A structure matcher service contains the core logic for examining a document snapshot to see if any delimiters are next to a given offset. The delimiter highlighting feature calls this structure matcher and passes it the caret's offset. The matcher's results are passed back and if there are valid delimiter results next to the caret, they can be highlighted.

See the Structure Matching topic for detail on how structure matchers work and how to register one with the language.

Delimiter Highlight Tagger

A special DelimiterHighlightTagger class has been implemented that watches for text/selection changes within SyntaxEditor and calls the language's structure matcher to look for delimiter pairs as appropriate. When matcher results are found, the ranges are tagged and highlights are rendered by an internal adornment manager.

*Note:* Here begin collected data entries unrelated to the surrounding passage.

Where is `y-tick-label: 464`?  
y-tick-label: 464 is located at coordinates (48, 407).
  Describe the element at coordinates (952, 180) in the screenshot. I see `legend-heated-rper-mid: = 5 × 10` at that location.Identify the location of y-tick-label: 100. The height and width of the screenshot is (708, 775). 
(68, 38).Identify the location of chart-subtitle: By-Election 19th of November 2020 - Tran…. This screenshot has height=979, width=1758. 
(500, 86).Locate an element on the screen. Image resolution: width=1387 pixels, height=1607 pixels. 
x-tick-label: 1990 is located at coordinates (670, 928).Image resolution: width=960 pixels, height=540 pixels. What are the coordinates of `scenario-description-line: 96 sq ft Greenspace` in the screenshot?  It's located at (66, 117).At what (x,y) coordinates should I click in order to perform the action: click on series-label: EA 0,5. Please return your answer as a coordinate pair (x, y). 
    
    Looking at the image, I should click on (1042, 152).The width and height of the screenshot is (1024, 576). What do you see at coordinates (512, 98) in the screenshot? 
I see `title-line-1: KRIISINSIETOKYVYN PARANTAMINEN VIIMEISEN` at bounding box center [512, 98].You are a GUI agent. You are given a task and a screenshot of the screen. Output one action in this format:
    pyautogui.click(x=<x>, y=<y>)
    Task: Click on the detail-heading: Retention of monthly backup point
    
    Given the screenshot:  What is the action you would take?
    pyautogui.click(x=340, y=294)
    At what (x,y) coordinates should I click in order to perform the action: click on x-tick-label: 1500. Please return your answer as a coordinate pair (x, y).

Without the tagger being registered on the language, no highlights will show for delimiters.

This code shows how to register the tagger with the language:

language.RegisterService(new TextViewTaggerProvider<DelimiterHighlightTagger>(typeof(DelimiterHighlightTagger)));

Performance Optimizations

The delimiter highlight mechanism can take time to execute when editing larger documents. This can directly have a negative performance impact on caret movement and typing speed. Thus, this feature has been designed to do nearly all the work in worker threads, and utilizes the multi-threaded parser capabilities described in the Parse Requests and Dispatchers topic.

Important

It is very important that an ambient parse request dispatcher is configured per the instructions in that topic, otherwise the delimiter highlighting feature, when enabled, will run in the UI thread and negatively affect performance.

Changing the Highlight Brush

The brush used to render the highlight can be adjusted by the end user since it is exposed via a special classification type's style in the highlighting style registry.